Instructions for the task.
Report all lines of the records that contain "Uncheck".

Extracted entries.
- Opening Delimiter -
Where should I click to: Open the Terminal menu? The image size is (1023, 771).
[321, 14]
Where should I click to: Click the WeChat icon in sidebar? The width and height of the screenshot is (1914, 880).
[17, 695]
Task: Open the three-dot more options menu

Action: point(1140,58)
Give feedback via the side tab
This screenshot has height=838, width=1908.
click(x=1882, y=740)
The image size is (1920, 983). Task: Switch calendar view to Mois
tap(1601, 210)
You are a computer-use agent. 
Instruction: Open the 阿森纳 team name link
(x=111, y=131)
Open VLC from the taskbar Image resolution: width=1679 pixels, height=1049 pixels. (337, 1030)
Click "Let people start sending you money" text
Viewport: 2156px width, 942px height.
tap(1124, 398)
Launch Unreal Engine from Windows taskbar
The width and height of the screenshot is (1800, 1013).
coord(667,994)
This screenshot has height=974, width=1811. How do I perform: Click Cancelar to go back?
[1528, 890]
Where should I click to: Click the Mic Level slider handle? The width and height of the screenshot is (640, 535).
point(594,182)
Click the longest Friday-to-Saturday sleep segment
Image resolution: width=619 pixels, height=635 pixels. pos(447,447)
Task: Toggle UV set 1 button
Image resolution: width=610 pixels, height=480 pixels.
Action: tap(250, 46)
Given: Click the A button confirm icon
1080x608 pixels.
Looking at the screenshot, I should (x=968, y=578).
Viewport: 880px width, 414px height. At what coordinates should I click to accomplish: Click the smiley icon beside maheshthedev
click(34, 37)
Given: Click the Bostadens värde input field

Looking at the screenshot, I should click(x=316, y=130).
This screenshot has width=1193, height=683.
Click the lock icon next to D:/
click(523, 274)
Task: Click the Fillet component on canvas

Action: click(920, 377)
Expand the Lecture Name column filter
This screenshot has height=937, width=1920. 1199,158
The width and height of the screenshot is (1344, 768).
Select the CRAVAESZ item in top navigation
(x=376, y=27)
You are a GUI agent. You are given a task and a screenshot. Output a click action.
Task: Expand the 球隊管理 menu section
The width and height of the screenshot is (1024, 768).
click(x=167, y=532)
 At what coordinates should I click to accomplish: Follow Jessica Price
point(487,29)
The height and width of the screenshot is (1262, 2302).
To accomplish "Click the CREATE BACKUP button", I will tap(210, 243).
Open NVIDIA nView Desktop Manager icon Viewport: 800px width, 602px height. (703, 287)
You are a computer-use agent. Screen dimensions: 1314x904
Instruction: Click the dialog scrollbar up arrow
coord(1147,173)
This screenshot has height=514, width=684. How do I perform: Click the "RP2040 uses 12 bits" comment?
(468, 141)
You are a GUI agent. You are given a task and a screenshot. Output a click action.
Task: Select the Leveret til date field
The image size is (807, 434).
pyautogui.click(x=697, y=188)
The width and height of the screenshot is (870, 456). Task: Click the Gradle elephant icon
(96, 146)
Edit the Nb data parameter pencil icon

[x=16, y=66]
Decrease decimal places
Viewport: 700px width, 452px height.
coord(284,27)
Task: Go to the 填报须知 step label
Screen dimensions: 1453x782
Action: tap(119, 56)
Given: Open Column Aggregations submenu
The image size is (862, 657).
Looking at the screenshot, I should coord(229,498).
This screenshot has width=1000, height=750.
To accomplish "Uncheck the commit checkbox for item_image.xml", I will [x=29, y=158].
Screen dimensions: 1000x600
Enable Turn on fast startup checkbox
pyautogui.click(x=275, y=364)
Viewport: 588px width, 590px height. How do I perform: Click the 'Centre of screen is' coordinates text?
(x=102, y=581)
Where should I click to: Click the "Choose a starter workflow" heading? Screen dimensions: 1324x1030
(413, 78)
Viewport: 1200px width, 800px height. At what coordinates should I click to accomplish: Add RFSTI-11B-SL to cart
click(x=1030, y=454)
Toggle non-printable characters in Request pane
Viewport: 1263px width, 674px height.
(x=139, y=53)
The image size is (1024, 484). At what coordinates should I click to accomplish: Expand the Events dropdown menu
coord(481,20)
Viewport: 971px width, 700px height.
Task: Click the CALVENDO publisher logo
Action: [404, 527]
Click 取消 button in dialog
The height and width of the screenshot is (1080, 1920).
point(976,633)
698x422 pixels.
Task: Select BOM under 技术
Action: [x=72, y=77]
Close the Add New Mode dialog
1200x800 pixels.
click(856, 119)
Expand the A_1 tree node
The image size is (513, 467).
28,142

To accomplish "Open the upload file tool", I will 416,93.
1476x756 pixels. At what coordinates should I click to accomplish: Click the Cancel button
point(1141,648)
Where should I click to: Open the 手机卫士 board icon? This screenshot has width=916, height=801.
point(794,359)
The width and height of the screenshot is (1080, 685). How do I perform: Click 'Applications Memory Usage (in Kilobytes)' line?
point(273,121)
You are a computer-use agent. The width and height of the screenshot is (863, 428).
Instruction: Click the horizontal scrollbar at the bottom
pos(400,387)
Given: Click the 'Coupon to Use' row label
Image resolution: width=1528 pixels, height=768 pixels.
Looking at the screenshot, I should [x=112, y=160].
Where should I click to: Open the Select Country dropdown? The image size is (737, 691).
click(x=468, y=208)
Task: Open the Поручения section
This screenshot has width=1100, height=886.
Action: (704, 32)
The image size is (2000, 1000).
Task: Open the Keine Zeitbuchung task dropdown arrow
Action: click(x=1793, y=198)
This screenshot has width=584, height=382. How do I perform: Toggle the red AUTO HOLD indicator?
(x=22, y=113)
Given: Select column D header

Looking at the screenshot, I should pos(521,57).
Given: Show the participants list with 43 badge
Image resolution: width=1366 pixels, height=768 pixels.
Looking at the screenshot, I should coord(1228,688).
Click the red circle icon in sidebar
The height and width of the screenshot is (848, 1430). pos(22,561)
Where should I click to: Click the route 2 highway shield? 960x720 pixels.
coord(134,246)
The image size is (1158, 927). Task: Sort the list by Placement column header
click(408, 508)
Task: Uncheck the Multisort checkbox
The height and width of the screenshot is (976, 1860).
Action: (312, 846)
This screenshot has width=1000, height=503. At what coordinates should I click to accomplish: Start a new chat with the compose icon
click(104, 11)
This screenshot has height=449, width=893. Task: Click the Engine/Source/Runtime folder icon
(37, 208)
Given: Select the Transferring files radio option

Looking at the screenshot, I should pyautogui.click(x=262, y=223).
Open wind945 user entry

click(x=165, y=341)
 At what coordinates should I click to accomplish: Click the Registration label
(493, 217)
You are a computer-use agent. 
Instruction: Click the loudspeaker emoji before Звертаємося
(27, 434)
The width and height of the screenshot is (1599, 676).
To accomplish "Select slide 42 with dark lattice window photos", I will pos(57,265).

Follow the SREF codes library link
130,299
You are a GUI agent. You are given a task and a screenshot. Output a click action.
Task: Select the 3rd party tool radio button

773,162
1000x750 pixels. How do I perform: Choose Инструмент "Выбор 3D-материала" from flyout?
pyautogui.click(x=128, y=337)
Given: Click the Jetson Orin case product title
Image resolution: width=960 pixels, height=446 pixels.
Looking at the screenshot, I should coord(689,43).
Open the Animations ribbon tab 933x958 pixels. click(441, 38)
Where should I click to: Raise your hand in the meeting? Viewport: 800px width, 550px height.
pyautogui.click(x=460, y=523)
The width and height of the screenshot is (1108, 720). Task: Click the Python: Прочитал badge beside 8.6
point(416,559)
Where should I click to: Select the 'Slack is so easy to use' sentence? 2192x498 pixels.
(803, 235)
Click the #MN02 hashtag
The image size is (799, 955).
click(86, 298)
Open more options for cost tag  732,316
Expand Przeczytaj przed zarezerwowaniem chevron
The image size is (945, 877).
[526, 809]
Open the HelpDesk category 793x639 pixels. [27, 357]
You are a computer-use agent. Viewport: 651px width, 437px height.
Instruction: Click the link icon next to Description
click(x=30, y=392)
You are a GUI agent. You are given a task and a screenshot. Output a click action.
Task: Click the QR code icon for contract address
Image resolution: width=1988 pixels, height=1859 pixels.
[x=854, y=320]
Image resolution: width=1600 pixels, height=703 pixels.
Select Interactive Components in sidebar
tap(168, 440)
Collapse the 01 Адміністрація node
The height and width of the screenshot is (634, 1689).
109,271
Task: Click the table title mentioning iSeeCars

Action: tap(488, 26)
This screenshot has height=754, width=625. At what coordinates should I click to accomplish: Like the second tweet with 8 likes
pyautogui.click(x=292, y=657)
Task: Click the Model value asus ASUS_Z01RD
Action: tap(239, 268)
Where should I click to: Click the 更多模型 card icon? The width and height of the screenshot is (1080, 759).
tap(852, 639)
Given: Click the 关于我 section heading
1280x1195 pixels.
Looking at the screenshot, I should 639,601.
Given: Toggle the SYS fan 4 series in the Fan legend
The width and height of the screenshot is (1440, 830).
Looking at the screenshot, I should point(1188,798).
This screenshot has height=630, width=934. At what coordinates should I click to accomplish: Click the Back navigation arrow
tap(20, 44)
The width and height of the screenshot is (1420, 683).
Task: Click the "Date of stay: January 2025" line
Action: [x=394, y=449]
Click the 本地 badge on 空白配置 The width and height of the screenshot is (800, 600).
- Closing Delimiter -
Task answer.
To accomplish "Uncheck the commit checkbox for item_image.xml", I will [x=29, y=158].
Task: Uncheck the Multisort checkbox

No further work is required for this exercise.